- Other names: Jaffe-Lichtenstein syndrome, monostotic osteitis fibrosa
- Specialty: Rheumatology

= Monostotic fibrous dysplasia =

Replacement of a single bone by fibrous tissue

Monostotic fibrous dysplasia is a form of fibrous dysplasia where only one bone is involved. It comprises a majority of the cases of fibrous dysplasia (approximately 70–80%).

It is a rare bone disease characterized by the replacement of normal elements of the bone by fibrous connective tissue, which can cause very painful swellings and bone deformities, and make bone abnormally fragile and prone to fracture.

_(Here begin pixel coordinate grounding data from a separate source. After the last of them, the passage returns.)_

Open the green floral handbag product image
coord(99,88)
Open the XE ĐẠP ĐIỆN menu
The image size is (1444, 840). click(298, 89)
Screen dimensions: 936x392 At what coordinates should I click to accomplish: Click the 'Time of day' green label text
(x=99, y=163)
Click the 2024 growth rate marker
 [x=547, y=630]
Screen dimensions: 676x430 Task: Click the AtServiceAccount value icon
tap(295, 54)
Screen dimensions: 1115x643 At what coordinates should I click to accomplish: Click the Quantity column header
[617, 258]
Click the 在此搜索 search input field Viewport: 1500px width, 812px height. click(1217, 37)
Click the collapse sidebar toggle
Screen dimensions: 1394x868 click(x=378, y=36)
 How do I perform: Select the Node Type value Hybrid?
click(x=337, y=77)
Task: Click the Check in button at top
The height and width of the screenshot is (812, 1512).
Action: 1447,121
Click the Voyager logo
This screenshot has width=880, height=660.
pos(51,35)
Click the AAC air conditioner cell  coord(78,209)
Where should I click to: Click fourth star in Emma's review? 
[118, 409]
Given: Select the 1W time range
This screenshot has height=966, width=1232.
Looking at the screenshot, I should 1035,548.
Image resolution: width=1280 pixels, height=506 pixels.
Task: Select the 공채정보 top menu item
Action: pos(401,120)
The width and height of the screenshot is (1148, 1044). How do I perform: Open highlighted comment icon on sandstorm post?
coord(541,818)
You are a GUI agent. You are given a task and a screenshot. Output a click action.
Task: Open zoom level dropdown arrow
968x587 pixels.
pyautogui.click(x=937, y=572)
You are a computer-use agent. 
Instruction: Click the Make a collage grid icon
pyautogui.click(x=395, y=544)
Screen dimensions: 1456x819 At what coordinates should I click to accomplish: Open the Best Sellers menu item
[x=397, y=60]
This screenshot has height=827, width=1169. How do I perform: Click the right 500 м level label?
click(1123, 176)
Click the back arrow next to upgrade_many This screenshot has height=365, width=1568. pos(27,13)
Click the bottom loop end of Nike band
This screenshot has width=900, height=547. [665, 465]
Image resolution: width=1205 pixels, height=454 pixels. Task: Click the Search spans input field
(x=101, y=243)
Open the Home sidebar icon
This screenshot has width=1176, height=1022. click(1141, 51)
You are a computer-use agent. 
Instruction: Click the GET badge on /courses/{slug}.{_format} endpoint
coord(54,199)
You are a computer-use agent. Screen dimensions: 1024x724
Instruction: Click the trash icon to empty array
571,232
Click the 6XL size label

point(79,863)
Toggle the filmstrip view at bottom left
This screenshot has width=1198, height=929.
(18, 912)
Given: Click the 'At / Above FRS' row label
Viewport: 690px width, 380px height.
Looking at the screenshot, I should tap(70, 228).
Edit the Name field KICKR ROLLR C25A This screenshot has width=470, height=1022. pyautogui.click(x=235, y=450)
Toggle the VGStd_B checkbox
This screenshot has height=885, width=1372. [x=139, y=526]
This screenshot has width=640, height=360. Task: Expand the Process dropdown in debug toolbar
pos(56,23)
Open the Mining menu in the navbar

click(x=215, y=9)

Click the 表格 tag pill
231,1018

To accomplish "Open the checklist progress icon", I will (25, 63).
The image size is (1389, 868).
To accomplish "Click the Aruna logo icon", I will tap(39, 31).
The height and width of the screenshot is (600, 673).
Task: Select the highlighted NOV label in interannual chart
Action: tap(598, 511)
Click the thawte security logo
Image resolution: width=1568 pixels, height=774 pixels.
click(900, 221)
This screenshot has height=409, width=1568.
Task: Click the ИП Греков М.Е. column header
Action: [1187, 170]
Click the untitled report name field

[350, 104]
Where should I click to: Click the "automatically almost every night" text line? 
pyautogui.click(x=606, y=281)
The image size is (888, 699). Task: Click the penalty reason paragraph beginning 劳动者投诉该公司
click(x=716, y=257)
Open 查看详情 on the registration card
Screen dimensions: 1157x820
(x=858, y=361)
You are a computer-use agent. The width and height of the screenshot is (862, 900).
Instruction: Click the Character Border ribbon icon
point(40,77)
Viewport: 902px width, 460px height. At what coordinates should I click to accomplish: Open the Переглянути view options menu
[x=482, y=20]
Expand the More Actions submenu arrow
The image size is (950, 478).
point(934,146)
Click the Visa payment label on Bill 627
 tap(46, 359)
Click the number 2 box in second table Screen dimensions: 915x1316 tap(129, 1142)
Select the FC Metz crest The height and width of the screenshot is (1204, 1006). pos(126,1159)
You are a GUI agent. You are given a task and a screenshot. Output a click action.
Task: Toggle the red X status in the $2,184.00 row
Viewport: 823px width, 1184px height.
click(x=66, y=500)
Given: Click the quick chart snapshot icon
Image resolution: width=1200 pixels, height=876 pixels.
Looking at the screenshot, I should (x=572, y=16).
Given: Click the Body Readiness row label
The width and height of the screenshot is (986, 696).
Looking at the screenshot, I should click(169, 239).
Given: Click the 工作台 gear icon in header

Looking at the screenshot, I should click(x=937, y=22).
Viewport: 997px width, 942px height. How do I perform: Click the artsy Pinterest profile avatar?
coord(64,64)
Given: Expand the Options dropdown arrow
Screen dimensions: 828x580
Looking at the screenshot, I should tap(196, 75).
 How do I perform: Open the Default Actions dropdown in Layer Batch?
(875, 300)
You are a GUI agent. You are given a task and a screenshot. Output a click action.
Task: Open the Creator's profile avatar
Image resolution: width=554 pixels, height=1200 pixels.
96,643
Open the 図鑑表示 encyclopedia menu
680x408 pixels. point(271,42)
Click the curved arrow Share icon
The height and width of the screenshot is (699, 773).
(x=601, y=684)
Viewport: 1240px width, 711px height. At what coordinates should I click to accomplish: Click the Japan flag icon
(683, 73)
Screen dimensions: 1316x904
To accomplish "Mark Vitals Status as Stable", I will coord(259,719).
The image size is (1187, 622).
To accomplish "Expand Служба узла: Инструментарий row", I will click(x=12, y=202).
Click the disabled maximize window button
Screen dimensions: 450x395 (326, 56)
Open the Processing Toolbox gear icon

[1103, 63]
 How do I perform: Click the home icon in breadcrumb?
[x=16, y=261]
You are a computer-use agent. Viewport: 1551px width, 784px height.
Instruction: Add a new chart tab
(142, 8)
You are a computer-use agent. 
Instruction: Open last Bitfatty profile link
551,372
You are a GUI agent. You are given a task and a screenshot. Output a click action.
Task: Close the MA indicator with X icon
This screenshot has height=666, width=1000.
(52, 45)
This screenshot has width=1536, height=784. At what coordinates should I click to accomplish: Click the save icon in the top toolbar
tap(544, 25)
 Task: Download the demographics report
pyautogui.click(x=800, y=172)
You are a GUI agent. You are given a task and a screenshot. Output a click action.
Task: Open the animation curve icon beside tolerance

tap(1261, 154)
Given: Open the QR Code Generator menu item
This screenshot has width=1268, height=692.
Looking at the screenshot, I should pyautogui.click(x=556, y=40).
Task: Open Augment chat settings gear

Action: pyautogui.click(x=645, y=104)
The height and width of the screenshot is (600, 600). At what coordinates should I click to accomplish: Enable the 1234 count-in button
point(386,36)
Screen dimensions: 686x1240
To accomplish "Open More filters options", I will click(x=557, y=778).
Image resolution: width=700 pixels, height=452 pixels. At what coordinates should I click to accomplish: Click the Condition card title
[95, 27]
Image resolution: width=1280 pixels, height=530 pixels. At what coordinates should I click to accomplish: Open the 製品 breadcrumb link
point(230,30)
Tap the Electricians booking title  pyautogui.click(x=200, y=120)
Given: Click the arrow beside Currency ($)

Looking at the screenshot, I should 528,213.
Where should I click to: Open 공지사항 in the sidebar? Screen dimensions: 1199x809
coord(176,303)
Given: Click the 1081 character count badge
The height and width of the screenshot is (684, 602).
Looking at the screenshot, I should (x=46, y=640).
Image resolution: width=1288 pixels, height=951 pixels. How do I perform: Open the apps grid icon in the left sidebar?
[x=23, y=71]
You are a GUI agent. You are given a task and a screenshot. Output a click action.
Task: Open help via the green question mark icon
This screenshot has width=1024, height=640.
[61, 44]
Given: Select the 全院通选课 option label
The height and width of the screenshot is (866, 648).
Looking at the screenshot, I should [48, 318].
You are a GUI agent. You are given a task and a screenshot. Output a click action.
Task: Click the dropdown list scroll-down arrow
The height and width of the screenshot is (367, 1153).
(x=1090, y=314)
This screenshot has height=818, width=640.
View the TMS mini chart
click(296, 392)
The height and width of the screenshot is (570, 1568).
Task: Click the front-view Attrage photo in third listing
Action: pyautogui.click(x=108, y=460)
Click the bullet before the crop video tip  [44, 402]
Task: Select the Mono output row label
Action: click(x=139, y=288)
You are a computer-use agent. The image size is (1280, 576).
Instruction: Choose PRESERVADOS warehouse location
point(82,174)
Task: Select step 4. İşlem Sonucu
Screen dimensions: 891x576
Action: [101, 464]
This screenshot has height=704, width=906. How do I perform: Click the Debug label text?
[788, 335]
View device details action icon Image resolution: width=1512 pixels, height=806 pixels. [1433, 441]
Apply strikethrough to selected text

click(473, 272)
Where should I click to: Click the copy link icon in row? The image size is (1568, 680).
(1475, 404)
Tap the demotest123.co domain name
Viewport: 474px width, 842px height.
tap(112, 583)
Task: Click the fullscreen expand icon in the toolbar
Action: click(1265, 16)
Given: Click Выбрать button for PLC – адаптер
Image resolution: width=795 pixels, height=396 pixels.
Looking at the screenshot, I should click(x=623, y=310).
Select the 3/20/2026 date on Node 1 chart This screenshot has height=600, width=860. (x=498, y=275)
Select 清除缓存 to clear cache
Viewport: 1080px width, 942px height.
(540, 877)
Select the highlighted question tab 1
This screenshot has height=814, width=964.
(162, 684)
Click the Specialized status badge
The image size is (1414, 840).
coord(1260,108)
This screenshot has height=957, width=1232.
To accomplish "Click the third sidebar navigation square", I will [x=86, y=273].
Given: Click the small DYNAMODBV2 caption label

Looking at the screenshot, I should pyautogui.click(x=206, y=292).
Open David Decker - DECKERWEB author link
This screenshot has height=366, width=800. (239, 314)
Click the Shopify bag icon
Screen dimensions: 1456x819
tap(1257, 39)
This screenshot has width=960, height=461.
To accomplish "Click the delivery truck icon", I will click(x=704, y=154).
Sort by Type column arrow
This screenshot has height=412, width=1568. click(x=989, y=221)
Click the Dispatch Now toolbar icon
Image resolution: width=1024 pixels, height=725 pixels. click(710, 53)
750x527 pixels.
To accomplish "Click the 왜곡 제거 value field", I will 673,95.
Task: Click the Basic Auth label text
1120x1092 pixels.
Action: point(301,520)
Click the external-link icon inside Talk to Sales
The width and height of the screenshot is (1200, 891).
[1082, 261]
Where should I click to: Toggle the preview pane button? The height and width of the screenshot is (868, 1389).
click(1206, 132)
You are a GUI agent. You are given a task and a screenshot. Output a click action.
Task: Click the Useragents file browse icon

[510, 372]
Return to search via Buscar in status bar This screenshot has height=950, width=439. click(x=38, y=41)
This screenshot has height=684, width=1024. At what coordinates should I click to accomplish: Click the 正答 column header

A congenital, noninherited, benign anomaly of bone development in a single bone, it consists of the replacement of normal marrow and cancellous bone by immature bone with fibrous stroma. Monostotic fibrous dysplasia occurs with equal frequency in both sexes and normally develops early in life, with lesions frequently identified late in the first and early second decades. Most patients are asymptomatic, with the diagnosis often established after an incidental finding or with pain, swelling, or fracture. Lesions usually enlarge in proportion to skeletal growth and the abnormal replacement remain active only until skeletal maturity.

Monostotic fibrous dysplasia does not convert into the polyostotic type. When symptoms are present, they often are nonspecific, including pain, swelling, or pathologic fracture. It most often affects the ribs (28%), proximal femur (23%), tibia, craniofacial bones (10-25%) and humerus (10-25%).